NOW THEREFORE, in consideration of the promises and mutual agreements and
covenants herein contained, it is agreed that OLYMPIC ENVIRONMENTAL LTD, a
Nevada Corporation (file # C 10072-1993) and VOYAGER GROUP INC., a Nevada
Corporation (FILE # C15403-1996), which shall be the surviving corporation, and
the terms and conditions of such merger and the mode of carrying it into effect
are and shall be as follows:
1. NAME OF SURVIVING CORPORATION. The name of the Surviving Corporation
shall be NEOTERIC GROUP, INC.. The separate existence of OLYMPIC
ENVIRONMENTAL, LTD. (file # C 10072-1993) a Nevada corporation shall
cease at the effective time of the merger, except insofar as it may be
continued by law or in order to carry out the purpose of this Agreement
of Merger and except as continued in the surviving Corporation.
2. ARTICLES OF INCORPORATION OF SURVIVING CORPORATION. The Articles of
Incorporation of the surviving Corporation shall be the Articles of
Voyager Group, Inc.
3. BYLAWS. The Bylaws of the surviving Corporation shall be the Bylaws of
Voyager Group, Inc.
4. BOARD OF DIRECTORS AND OFFICERS. The members of the Board of Directors
and officers of the Surviving Corporation immediately after the
effective date of merger shall be the Officers and Directors of Voyager
Group, Inc.
5. CONVERSION OF SHARES. The manner of converting the shares of the merging
corporations into the shares of the surviving Corporation shall be set
forth in this paragraph as follows:
5 (five) days after the effective date of the merger, each issued and
outstanding share of stock of OLYMPIC ENVIRONMENTAL LTD (file #C
10072-1993)., without any action on the part of the holder thereof,
shall automatically be converted into 3 (three) shares of the surviving
corporation, on a share per share basis and be deemed to retain the
original date of issuance.
6. RIGHTS OF SHAREHOLDERS. After the effective date of the merger, and filing
of the Agreement of Merger, shareholders of OLYMPIC ENVIRONMENTAL, LTD
shall cease to have any rights as a shareholder of OLYMPIC ENVIRONMENTAL
LTD except insofar as these rights may be continued by the furthering of
this Agreement or statue, and shall assume the rights of a shareholder of
the surviving Corporation.
7. AUTHORIZATION. The parties hereto acknowledge and respectively represent
that this Merger Agreement is authorized by the respective jurisdictions
of the Merging Corporations, and that the matter was approved by the
various meetings of the shareholders of the Merging Corporations. The
various shareholders voted as follows:
CORPORATION AUTHORIZED OUTSTANDING FOR AGAINST
VOTES VOTES
Olympic Environmental Ltd:
250,000,000 58,439,281 58,288,235 -0-
(151,026 non-voting)
The merger was approved by a majority vote.

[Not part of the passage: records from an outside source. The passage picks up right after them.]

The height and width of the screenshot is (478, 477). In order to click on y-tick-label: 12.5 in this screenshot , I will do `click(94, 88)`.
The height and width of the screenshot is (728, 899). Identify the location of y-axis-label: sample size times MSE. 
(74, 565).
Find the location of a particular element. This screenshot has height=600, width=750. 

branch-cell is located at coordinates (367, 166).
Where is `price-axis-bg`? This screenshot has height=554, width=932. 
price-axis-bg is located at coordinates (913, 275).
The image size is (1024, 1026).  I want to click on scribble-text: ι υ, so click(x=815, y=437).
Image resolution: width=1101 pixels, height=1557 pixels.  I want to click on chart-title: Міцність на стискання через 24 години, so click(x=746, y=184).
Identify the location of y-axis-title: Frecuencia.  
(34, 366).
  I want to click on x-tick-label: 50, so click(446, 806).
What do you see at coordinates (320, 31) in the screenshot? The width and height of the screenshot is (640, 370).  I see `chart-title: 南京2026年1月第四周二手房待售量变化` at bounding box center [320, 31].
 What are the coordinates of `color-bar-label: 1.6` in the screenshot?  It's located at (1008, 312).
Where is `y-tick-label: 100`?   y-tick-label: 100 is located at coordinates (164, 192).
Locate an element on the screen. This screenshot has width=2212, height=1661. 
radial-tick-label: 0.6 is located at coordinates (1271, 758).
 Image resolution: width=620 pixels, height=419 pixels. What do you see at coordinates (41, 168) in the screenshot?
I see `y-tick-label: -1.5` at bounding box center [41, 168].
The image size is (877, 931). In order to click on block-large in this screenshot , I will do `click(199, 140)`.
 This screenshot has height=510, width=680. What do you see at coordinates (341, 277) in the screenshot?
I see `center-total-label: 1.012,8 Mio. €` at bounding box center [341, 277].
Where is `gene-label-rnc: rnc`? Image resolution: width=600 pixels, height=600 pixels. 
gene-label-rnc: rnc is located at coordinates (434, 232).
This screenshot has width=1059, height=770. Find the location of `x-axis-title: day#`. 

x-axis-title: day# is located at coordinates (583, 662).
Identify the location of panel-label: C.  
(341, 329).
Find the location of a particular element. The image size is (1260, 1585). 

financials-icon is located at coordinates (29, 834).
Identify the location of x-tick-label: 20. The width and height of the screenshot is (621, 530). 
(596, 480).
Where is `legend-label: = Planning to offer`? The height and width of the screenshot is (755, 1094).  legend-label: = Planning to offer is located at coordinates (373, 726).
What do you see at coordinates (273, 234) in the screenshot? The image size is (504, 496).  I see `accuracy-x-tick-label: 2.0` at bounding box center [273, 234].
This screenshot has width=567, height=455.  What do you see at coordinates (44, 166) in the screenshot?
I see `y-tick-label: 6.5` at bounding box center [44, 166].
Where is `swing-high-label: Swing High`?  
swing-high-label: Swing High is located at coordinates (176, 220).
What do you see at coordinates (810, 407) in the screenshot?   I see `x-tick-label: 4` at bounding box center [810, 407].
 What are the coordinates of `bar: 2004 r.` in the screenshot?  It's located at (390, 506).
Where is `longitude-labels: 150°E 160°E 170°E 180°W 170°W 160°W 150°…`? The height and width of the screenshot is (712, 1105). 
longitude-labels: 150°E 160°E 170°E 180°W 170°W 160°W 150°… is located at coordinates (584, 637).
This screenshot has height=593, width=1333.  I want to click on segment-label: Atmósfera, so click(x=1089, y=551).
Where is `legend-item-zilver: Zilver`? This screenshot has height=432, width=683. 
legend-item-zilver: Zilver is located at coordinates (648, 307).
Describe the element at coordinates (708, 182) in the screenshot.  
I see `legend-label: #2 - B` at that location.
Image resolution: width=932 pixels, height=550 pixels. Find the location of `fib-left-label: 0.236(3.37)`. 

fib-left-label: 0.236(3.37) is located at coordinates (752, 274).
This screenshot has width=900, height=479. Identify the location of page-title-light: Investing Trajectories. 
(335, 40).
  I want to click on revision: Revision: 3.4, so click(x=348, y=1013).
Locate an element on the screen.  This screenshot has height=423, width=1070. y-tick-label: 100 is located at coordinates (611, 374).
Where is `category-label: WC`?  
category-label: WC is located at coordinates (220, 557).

Voyager Group, Inc. (re-structured)
7,000,000,000 6,522,412,585 4,100,000,000 -0-
(2.422,412,585 non-voting )
The merger was approved by a majority vote.
8. ASSURANCE OF TITLE. Upon the effective date of this Agreement the
surviving Corporation shall assume all debts and liabilities of the
Merging Corporations in their entirety and without protest.
9. The effective date of this merger is June 8, 2002.
IN WITNESS WHEREOF each of the merging corporations, pursuant to authority duly
granted by its Board of Directors, have caused this Agreement of Merger to be
executed by its sole signing officer.
Under penalty of perjury, the respective SOLE SIGNING OFFICERS of the merging
corporations do hereby certify that the above Merger Agreement was adopted as
set forth in the above Agreement and that said resolution has not been revoked
or amended.
DATED this 8th day of June, 2002.
/s/ /s/
----------------------- ------------------------
Olympic Environmental Ltd. VOYAGER GROUP INC.